ASSIGNED TASK> Nothing but the lines from the one with "The height and width of the screenshot is (470, 232)." through the final line of the listing should appear in the answer, each copied exactly.
[MATERIAL PROVIDED Boundary: Start]
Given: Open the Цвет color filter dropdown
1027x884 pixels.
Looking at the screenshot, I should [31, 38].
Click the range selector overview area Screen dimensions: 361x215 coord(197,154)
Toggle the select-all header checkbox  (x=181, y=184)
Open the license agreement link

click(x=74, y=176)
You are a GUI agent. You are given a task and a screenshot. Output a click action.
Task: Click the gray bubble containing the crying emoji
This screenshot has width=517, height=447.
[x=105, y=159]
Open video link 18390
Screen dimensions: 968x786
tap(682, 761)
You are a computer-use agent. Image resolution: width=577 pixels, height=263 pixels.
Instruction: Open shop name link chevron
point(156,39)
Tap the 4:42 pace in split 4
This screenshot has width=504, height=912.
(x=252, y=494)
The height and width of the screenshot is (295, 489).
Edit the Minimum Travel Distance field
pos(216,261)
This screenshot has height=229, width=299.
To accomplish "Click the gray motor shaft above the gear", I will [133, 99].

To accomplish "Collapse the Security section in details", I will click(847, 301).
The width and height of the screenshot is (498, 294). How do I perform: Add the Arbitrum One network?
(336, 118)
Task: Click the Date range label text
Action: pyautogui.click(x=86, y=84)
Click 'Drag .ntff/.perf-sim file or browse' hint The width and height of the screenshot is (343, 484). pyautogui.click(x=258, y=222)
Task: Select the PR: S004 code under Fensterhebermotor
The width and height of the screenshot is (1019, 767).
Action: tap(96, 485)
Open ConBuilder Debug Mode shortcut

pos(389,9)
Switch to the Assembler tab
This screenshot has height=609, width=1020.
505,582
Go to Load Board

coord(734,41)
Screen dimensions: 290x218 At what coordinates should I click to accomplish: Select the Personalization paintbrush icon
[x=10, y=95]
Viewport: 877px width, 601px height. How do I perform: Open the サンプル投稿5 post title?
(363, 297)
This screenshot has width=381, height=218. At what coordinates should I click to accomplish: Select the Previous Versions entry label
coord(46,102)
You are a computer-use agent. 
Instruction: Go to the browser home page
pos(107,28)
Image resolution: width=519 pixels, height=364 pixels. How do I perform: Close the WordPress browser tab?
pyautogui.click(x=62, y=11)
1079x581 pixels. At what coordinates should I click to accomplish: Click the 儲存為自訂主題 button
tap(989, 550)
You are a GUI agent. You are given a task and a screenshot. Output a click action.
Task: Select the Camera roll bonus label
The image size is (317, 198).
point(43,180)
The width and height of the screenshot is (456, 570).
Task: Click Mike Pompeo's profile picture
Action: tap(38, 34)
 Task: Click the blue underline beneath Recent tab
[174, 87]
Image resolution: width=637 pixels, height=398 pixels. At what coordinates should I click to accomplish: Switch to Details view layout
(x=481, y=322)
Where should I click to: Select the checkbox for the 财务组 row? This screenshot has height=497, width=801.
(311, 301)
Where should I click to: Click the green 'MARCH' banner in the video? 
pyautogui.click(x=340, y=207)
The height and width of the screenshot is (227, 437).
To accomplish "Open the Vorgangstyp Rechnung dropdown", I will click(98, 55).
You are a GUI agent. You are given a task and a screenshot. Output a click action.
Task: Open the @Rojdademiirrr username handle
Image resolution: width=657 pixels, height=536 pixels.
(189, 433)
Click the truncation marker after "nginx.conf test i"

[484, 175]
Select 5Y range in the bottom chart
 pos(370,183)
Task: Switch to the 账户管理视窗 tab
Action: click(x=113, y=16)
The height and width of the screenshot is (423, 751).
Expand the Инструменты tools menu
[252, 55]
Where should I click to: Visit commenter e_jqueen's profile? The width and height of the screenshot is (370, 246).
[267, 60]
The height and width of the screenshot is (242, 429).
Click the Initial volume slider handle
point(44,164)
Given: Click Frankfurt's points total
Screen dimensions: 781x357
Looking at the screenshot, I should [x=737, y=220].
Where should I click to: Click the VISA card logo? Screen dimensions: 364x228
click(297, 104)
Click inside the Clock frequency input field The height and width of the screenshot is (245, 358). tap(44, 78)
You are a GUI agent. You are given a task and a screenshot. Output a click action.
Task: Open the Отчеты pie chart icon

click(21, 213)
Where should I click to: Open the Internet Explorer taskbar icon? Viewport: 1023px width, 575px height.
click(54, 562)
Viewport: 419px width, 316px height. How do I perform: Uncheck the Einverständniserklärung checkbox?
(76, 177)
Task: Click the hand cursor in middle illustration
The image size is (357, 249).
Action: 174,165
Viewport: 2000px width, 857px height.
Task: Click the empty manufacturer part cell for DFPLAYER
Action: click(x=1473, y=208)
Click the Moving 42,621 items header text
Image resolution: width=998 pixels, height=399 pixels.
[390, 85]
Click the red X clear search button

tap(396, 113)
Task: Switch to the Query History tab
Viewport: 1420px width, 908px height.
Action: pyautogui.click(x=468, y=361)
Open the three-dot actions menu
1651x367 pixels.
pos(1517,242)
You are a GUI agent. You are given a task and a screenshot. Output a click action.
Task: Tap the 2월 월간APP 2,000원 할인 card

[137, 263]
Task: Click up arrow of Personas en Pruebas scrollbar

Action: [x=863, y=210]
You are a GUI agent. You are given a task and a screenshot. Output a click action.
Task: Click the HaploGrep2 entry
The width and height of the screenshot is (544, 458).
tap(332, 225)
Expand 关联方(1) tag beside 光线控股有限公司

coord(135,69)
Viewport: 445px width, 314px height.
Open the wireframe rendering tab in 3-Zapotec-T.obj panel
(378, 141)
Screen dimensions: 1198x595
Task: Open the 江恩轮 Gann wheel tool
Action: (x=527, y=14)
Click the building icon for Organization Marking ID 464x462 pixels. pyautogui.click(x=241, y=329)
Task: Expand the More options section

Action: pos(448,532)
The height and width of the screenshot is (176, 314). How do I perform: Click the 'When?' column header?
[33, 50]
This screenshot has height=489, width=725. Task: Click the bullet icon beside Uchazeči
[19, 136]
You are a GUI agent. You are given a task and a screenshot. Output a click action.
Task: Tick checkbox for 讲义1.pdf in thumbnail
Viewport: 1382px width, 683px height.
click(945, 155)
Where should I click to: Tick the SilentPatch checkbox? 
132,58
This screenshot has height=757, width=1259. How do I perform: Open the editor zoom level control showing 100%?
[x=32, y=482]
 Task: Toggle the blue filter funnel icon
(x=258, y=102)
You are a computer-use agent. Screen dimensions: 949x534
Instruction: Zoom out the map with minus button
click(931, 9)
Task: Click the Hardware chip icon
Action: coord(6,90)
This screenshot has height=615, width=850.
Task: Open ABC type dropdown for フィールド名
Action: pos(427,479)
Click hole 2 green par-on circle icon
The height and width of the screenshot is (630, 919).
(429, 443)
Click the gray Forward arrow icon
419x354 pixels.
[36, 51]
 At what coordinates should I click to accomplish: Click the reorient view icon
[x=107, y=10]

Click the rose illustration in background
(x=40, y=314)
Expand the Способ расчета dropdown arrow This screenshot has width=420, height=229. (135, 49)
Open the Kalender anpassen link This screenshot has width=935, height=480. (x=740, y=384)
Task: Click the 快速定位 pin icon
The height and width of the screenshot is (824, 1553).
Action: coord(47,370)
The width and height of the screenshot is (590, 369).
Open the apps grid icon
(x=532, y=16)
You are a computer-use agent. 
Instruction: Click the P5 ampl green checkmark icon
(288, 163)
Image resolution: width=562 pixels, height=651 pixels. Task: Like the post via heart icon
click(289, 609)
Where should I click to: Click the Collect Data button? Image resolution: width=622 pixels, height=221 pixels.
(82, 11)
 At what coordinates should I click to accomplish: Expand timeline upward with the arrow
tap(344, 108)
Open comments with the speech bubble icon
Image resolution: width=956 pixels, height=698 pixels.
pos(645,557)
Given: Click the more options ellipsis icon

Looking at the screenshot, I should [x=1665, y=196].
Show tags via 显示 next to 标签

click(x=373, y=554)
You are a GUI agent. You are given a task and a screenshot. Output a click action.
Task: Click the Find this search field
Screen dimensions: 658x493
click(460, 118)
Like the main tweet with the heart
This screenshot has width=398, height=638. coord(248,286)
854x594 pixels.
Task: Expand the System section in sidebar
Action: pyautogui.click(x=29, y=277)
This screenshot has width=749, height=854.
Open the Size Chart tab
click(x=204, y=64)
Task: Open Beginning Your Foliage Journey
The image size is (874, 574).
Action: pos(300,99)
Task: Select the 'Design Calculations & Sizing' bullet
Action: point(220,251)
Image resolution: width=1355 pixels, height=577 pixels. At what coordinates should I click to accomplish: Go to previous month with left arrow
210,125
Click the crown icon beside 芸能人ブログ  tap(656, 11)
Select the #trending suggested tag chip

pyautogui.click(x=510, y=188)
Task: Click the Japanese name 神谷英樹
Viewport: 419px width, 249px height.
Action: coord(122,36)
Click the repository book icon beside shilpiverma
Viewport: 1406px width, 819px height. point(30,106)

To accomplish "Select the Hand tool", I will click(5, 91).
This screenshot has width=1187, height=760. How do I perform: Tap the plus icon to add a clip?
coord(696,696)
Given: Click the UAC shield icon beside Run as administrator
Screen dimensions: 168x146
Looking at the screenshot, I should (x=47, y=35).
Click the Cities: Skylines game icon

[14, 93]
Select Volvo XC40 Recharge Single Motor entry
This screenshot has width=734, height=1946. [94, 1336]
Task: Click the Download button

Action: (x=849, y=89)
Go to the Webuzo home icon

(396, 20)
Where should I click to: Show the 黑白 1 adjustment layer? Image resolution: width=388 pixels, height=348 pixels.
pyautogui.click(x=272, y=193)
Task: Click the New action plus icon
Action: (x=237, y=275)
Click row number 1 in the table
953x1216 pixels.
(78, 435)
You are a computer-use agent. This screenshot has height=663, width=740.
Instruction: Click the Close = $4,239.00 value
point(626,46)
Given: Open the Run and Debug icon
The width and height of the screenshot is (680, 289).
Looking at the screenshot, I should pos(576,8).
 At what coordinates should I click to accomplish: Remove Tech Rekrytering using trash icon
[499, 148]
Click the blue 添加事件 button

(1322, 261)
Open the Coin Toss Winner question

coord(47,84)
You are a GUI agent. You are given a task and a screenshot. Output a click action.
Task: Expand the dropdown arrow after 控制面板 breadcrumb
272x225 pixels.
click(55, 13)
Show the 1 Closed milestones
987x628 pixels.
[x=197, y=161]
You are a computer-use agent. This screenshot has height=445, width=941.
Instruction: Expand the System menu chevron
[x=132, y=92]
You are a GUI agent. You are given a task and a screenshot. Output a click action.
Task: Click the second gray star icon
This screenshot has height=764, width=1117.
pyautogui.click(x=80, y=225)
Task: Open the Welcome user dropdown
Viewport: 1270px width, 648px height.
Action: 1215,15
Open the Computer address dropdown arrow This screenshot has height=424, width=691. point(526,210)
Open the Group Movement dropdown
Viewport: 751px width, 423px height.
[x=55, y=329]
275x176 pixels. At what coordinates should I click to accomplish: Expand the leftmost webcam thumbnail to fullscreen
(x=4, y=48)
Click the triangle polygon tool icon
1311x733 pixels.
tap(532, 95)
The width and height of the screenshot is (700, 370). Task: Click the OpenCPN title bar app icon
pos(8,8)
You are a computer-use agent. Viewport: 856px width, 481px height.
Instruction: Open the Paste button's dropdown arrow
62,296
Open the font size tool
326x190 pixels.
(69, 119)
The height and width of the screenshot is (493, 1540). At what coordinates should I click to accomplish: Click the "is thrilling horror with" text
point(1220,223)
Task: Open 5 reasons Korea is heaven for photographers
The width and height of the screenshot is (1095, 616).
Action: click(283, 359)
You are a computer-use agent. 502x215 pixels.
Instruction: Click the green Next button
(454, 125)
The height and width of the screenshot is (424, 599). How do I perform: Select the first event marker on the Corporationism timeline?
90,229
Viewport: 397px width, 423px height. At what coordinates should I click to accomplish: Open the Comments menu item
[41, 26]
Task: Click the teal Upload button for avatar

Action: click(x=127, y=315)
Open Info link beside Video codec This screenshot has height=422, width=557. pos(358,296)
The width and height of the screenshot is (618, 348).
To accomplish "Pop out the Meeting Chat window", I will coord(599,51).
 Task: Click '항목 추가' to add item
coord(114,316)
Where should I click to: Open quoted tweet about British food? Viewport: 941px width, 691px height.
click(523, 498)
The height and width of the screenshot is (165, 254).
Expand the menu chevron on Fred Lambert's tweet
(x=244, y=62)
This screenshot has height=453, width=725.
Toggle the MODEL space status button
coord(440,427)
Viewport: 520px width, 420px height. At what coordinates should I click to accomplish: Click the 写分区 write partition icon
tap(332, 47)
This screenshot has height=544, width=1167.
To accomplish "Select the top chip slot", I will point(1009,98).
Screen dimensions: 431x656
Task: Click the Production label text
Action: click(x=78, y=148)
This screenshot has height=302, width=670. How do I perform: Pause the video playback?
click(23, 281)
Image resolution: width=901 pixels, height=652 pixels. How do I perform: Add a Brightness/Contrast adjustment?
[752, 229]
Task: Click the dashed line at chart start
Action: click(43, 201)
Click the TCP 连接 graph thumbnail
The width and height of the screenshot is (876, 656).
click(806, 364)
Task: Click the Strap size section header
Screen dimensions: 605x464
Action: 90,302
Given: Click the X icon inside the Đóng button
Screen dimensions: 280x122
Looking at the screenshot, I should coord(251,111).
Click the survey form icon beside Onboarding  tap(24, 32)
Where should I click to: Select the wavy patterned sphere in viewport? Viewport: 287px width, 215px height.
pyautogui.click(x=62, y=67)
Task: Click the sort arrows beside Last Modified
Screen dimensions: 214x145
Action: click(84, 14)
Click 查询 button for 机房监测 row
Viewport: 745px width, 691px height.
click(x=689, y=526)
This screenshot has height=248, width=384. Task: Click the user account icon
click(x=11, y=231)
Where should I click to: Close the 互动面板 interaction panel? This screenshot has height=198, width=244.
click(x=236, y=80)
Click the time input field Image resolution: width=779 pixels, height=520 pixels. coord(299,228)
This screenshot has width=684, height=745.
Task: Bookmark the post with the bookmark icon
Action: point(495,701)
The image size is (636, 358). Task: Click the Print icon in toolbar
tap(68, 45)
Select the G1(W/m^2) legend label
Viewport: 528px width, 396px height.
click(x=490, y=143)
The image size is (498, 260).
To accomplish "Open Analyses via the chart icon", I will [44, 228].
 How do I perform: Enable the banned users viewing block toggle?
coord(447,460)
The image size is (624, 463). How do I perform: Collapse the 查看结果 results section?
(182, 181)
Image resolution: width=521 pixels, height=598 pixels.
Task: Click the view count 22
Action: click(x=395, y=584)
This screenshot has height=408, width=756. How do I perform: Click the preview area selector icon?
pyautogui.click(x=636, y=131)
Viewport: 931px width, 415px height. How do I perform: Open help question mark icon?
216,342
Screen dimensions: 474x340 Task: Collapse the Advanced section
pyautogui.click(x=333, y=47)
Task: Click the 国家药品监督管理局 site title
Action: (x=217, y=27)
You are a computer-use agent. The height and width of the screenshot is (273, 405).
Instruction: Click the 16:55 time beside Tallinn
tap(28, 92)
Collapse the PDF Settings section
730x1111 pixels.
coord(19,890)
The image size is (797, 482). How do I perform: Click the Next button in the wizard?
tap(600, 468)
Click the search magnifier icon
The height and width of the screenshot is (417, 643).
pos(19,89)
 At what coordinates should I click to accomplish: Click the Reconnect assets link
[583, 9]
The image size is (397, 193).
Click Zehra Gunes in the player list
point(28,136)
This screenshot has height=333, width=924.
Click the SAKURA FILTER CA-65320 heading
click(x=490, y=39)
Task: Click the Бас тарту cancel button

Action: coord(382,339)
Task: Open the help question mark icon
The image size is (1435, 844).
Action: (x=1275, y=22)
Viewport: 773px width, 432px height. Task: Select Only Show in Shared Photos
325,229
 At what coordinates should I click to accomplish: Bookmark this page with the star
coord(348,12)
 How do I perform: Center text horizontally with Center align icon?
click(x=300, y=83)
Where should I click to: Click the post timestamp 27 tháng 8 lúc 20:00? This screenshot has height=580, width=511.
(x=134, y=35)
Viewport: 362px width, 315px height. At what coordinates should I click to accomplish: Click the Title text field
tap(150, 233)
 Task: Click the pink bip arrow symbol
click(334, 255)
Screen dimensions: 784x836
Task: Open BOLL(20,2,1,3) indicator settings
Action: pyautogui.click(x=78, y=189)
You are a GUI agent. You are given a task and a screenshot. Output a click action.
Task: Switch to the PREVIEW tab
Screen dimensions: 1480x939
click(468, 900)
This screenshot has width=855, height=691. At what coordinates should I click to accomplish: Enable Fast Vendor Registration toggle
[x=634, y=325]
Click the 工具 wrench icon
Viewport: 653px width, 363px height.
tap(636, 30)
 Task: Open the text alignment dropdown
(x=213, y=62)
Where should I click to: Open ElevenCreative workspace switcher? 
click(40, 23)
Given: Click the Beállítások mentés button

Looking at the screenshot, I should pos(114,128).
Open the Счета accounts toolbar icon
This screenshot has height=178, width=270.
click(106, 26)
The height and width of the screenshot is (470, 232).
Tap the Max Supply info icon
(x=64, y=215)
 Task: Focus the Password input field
[MATERIAL PROVIDED Boundary: End]
EXERCISE OUTPUT>
The height and width of the screenshot is (470, 232).
Tap the Max Supply info icon
(x=64, y=215)
 Task: Focus the Password input field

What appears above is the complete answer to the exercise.